(Task item) Scan the material below and copy every line holding the word "address".

(Study material)
[Start of section]
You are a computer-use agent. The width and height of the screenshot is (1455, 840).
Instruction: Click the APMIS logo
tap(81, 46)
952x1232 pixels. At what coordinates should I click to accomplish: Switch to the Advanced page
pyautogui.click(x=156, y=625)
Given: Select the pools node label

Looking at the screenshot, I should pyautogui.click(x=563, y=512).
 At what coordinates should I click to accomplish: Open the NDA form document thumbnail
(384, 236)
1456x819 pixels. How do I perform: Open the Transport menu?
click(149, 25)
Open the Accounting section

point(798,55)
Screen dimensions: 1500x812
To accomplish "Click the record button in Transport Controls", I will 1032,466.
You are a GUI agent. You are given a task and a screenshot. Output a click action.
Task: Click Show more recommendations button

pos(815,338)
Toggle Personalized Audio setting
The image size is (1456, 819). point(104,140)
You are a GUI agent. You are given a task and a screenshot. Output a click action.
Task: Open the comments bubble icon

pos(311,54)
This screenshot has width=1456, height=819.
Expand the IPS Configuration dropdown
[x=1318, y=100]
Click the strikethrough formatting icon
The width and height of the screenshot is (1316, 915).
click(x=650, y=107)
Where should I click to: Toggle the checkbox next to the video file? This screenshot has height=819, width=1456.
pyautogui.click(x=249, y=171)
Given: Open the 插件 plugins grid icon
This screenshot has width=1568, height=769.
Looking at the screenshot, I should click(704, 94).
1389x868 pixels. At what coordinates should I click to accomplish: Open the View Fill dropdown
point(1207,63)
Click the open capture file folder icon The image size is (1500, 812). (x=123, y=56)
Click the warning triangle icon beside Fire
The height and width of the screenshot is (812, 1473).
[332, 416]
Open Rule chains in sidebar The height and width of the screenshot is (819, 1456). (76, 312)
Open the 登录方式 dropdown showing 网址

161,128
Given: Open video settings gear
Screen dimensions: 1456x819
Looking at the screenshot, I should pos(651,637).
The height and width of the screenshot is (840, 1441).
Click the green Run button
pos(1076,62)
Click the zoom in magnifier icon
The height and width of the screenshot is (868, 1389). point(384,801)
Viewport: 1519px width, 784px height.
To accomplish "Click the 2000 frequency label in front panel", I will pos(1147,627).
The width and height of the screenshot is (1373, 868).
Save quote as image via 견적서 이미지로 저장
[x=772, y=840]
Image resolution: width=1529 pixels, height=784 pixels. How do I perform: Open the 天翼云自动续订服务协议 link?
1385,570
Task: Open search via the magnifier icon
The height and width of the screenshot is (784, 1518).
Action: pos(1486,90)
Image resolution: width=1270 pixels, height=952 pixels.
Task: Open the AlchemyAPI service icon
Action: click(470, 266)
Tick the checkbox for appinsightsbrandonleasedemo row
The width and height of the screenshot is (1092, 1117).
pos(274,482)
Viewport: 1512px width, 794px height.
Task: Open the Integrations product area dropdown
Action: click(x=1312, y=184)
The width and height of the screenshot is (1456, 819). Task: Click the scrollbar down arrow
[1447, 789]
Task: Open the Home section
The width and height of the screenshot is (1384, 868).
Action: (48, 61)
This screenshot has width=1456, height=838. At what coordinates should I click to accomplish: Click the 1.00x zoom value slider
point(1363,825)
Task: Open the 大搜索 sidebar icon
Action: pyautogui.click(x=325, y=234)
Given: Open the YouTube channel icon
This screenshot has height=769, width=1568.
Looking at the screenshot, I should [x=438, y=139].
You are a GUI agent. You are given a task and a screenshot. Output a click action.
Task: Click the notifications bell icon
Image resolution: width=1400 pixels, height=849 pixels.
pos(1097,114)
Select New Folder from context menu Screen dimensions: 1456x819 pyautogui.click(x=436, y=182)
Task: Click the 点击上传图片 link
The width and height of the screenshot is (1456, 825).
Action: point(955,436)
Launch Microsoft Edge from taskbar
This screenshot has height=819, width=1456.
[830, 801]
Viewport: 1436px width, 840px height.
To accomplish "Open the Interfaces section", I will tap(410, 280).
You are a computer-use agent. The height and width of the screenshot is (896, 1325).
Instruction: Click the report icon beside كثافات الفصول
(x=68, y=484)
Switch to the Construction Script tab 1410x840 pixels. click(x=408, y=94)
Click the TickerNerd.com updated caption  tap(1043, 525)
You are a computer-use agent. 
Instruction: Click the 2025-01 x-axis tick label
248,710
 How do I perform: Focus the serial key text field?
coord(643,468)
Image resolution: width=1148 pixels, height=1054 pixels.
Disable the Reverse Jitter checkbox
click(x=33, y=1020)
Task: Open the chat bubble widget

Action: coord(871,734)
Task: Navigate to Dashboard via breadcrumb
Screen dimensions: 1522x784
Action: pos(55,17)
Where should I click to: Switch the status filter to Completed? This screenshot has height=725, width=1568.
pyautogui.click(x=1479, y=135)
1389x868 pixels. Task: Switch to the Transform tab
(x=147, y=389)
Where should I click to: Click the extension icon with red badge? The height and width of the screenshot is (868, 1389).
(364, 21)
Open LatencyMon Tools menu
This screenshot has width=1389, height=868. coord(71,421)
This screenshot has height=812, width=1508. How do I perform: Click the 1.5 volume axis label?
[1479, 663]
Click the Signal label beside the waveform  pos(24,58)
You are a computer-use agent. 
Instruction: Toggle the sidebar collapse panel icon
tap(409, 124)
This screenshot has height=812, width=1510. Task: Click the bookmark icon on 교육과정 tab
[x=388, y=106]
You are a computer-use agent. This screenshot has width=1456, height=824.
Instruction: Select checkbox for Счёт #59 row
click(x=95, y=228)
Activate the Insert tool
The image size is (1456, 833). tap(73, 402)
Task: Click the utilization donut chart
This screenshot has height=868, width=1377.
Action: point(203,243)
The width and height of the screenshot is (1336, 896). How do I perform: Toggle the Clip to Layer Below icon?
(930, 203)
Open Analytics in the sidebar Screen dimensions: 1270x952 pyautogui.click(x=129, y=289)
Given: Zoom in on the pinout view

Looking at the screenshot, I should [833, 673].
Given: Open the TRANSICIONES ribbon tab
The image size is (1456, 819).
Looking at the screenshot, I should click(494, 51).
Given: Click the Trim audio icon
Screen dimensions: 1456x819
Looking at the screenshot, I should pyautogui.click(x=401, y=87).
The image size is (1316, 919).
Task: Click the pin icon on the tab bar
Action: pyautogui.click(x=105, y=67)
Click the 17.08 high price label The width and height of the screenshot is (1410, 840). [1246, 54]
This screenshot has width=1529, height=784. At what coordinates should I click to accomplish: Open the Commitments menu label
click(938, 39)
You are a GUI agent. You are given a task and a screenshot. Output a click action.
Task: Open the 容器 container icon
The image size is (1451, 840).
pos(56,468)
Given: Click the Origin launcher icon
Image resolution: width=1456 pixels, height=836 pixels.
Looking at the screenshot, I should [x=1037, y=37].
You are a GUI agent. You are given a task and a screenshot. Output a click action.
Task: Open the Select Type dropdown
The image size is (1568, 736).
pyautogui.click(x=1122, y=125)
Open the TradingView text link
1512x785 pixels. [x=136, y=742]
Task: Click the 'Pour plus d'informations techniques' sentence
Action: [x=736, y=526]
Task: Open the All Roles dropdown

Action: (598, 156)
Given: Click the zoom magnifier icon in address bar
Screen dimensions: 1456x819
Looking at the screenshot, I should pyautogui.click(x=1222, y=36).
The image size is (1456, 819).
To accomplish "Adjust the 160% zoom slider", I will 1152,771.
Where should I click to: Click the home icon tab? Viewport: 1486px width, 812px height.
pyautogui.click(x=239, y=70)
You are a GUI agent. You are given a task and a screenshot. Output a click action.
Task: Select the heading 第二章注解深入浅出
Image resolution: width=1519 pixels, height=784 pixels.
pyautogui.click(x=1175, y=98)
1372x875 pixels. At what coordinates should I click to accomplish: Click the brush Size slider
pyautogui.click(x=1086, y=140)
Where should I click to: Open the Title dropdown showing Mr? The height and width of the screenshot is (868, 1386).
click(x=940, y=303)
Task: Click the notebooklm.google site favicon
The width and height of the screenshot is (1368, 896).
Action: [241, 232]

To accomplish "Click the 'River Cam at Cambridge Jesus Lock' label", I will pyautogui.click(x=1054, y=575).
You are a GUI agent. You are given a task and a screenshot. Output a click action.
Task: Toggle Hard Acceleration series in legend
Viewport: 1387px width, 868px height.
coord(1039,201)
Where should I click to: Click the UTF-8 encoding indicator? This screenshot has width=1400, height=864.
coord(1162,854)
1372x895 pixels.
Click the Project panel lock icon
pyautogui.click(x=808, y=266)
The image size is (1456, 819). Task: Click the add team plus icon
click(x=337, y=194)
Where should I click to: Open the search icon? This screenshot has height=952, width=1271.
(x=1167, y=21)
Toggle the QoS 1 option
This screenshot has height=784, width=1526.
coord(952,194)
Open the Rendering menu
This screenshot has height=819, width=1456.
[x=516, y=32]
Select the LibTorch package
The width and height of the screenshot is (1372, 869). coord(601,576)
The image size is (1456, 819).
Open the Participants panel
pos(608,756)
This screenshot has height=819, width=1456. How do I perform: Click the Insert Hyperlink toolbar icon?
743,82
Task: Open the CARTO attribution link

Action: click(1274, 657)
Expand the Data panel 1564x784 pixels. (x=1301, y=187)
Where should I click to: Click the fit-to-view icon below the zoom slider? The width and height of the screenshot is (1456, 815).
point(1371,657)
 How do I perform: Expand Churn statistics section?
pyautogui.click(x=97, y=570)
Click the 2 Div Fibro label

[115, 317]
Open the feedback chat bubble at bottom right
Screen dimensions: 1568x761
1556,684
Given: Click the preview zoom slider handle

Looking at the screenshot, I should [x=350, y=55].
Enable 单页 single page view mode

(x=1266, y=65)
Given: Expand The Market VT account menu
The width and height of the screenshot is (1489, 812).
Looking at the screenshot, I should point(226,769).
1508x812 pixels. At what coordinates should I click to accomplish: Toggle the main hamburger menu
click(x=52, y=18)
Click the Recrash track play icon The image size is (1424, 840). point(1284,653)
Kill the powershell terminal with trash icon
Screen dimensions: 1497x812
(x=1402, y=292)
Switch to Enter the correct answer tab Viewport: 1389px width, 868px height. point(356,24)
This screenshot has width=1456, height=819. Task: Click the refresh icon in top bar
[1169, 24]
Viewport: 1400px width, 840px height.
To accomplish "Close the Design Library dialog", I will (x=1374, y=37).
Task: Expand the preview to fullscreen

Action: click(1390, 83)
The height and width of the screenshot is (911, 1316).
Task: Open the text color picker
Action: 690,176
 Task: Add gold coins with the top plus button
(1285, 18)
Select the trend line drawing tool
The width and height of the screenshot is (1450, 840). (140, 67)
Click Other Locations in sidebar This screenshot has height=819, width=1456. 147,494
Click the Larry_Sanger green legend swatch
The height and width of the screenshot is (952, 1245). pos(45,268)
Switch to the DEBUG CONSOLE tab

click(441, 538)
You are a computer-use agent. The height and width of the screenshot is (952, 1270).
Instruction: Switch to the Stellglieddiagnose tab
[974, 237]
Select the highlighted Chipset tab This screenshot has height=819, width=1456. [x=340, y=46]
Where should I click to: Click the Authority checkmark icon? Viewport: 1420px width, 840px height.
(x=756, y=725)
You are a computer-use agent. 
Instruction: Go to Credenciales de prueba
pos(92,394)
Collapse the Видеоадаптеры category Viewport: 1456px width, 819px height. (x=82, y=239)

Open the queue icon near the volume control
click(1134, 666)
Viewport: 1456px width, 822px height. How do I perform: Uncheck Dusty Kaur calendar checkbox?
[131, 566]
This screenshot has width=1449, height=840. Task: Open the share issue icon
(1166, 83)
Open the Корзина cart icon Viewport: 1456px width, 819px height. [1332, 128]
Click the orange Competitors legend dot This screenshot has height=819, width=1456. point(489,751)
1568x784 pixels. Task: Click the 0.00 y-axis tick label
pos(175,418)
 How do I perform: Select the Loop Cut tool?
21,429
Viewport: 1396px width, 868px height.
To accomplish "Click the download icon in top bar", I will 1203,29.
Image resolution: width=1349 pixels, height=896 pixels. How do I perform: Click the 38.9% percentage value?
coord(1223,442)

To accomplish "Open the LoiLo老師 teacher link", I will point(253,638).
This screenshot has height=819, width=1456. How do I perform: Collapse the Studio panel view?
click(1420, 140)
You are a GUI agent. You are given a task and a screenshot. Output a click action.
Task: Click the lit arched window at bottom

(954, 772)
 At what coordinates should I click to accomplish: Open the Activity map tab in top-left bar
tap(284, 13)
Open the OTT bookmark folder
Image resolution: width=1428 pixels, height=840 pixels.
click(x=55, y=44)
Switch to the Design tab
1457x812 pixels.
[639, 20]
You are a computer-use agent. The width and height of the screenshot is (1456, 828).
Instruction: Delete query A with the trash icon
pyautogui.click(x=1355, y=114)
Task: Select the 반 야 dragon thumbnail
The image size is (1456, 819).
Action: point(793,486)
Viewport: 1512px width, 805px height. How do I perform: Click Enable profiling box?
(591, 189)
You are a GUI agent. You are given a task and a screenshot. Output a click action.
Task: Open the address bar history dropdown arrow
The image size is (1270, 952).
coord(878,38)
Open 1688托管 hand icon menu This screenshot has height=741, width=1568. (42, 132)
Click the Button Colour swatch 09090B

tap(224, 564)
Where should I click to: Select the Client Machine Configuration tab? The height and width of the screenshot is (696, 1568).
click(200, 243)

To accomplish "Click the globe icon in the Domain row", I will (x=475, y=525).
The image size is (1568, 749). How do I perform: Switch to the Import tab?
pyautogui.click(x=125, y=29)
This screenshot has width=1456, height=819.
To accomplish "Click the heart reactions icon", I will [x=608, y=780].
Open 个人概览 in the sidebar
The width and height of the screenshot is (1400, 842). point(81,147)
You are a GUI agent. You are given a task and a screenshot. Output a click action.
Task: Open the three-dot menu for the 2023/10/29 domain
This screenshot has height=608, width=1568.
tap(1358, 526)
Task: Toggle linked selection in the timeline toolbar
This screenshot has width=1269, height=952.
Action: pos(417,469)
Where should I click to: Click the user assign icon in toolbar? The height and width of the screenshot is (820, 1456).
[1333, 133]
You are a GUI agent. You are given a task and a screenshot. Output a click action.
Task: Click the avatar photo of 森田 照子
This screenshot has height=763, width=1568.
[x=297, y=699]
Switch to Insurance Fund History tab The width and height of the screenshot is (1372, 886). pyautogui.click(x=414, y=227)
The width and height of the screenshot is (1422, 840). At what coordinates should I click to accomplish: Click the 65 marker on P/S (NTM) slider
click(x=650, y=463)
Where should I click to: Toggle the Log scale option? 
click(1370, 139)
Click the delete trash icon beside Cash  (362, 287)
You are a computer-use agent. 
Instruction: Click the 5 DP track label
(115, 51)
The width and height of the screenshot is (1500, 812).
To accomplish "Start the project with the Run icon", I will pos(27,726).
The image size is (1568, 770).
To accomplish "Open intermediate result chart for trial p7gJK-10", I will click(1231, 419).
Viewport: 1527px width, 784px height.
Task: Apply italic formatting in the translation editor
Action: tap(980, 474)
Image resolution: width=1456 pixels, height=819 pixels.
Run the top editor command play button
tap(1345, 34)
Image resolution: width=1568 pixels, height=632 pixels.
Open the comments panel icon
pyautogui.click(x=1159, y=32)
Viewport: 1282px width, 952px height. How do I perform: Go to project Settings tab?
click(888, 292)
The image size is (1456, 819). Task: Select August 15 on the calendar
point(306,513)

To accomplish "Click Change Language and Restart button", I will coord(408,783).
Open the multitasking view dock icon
[End of section]
(Response below)
Given: Click the zoom magnifier icon in address bar
Task: Open the address bar history dropdown arrow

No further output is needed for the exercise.